**Task prompt:** Print the listing exactly, but only as far as the line containing "You are a computer-use agent. Screen". The first line and that line are both included.

**Stored data:**
..............................

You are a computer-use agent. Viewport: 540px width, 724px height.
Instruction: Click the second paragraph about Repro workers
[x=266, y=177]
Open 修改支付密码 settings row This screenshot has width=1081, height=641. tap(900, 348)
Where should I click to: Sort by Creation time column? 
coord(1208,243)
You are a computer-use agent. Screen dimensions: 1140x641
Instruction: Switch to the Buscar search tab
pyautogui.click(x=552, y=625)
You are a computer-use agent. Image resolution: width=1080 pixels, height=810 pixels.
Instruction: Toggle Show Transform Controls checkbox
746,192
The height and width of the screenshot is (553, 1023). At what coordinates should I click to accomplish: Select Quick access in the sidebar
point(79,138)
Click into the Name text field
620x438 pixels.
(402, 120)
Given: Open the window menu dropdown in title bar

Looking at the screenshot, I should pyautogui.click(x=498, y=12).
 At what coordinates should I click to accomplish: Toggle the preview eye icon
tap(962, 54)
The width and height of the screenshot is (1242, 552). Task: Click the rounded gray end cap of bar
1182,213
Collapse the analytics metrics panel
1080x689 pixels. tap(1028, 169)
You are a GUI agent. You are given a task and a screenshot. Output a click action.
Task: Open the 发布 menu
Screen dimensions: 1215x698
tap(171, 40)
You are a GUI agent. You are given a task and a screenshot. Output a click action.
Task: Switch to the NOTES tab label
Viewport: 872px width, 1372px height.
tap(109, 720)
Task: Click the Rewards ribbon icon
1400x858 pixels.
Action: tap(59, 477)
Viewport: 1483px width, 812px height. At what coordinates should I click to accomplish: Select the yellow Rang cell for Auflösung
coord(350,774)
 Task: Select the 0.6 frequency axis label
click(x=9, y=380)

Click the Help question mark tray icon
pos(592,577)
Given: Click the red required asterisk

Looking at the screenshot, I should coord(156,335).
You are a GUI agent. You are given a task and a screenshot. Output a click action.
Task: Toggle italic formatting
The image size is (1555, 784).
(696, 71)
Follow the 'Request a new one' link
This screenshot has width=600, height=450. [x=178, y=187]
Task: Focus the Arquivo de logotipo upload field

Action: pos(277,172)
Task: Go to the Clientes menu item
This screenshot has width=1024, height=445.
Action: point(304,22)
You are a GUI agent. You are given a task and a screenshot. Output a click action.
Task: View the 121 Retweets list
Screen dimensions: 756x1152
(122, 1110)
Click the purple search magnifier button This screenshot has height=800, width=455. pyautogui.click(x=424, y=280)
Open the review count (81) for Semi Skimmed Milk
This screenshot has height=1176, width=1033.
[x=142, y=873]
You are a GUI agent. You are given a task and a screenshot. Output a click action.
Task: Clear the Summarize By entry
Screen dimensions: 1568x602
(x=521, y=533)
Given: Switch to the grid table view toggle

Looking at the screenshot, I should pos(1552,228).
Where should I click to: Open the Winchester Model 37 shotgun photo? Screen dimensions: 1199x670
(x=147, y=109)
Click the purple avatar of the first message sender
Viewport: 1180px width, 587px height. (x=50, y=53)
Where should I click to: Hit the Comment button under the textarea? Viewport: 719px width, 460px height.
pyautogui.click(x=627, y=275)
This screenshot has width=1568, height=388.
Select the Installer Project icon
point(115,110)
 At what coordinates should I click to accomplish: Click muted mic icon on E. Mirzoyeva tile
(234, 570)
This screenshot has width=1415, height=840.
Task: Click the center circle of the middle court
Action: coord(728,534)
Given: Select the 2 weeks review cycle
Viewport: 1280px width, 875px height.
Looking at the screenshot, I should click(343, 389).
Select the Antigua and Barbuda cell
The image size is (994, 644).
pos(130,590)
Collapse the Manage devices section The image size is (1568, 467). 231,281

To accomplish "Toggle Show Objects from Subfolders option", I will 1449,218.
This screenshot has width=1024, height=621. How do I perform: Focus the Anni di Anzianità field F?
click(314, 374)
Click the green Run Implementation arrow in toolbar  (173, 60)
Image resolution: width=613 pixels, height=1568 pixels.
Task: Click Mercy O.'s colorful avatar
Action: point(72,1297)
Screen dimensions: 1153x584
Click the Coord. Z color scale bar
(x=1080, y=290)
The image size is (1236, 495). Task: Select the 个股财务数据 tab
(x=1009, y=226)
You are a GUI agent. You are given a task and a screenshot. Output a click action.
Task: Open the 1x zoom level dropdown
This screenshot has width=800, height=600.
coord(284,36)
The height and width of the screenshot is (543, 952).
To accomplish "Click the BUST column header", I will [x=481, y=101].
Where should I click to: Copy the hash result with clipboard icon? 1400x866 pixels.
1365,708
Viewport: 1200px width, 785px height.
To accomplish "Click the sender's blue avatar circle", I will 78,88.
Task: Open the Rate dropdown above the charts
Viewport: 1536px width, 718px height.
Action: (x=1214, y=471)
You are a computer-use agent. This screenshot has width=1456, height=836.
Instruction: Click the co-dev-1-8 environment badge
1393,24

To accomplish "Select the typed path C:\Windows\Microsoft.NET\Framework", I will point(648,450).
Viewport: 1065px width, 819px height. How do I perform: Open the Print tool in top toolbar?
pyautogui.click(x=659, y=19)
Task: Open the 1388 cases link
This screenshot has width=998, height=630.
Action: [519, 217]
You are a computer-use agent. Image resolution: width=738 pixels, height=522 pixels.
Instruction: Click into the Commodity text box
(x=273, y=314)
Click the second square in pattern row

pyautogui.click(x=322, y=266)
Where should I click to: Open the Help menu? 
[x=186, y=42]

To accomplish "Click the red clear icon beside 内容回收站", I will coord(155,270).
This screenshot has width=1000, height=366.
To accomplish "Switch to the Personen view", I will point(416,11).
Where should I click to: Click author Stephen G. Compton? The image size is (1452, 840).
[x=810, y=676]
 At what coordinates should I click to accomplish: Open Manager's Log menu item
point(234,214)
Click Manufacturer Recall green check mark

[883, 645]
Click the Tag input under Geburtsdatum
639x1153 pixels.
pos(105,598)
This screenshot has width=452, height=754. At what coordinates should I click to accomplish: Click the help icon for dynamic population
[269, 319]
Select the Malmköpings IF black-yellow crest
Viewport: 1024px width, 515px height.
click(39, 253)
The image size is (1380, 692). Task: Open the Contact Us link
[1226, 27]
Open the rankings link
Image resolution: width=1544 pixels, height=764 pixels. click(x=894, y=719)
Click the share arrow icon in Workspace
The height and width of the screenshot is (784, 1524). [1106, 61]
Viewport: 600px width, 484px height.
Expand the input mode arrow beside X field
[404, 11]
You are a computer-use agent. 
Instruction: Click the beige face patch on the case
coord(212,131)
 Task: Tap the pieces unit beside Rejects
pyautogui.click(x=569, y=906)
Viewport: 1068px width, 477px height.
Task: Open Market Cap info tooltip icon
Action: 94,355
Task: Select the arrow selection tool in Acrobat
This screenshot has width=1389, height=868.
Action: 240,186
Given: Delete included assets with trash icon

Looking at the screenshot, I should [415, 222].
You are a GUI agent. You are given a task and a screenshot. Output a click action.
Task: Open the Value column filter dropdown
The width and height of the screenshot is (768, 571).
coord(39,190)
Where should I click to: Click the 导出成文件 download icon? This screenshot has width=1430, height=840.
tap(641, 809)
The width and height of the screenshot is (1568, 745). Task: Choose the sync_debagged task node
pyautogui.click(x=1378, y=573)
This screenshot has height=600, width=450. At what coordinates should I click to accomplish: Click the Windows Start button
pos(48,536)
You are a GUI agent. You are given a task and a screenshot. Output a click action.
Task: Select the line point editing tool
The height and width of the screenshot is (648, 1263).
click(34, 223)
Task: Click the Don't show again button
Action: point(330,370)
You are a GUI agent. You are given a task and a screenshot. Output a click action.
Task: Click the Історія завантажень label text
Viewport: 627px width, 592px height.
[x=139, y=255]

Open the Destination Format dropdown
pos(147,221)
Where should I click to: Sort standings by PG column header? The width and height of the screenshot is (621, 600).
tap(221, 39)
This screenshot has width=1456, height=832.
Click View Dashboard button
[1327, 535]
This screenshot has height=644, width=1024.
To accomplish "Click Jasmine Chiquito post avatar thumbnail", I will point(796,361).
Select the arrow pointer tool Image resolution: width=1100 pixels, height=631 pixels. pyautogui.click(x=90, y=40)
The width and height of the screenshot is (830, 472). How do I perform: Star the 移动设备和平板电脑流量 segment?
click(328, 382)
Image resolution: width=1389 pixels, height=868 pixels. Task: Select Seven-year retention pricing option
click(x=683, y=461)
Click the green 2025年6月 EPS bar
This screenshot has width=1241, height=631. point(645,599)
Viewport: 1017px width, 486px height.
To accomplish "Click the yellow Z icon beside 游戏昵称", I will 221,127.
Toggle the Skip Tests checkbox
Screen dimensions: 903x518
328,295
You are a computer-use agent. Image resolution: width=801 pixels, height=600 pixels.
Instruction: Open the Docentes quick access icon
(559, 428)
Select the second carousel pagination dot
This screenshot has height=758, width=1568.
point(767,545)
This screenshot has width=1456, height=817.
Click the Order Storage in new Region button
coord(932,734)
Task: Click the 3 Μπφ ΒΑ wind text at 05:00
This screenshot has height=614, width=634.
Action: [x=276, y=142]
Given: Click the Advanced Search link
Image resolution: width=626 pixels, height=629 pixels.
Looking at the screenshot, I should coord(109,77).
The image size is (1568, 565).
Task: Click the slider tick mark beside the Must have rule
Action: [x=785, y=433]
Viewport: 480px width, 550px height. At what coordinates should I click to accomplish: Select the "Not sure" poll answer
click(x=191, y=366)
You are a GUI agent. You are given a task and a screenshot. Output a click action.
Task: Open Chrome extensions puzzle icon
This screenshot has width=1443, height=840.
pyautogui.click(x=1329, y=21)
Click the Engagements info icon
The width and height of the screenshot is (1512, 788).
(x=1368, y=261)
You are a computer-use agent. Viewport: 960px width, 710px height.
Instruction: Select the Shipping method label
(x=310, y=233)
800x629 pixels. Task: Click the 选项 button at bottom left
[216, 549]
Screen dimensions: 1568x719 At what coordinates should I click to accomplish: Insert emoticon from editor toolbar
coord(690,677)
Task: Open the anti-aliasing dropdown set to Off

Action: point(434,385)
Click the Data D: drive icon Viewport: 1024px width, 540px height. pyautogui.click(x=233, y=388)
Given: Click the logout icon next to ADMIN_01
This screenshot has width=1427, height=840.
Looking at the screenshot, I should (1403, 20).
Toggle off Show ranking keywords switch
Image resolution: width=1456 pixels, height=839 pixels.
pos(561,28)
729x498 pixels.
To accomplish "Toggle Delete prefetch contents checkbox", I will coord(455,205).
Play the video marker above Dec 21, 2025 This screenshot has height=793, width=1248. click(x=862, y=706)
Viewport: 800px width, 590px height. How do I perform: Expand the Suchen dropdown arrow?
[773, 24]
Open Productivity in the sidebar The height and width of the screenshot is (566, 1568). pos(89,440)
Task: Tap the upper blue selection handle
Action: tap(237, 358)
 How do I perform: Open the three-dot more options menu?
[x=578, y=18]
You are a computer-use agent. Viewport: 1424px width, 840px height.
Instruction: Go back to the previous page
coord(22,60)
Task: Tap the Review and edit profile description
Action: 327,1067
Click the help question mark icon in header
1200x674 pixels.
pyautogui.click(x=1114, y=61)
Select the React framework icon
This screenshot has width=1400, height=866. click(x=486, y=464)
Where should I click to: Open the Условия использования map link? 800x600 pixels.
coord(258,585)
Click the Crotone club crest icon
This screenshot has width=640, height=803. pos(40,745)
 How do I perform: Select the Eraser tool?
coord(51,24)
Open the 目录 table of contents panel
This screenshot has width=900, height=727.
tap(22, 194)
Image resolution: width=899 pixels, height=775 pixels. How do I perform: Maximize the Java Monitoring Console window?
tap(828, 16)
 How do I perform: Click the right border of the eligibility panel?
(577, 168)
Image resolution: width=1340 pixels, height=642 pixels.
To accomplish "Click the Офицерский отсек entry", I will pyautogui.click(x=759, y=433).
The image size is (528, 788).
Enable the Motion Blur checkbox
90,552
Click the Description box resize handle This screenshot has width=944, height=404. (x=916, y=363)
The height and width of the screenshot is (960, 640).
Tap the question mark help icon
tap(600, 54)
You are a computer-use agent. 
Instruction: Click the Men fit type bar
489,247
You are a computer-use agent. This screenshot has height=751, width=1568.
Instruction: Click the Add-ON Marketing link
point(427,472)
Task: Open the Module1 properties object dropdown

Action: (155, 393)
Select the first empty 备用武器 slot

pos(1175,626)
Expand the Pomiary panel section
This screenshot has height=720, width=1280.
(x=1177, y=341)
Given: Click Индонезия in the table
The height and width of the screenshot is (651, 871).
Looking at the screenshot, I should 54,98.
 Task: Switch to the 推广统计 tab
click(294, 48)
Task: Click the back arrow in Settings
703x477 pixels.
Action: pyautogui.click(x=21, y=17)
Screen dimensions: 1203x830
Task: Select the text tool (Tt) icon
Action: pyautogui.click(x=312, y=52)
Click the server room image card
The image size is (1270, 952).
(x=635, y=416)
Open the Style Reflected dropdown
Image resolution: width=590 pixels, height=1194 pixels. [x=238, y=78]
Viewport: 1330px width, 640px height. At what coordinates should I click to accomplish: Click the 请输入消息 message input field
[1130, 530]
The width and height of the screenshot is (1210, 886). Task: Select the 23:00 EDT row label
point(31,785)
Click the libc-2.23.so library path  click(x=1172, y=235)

..............................

**Result:**
You are a computer-use agent. Viewport: 540px width, 724px height.
Instruction: Click the second paragraph about Repro workers
[x=266, y=177]
Open 修改支付密码 settings row This screenshot has width=1081, height=641. tap(900, 348)
Where should I click to: Sort by Creation time column? 
coord(1208,243)
You are a computer-use agent. Screen dimensions: 1140x641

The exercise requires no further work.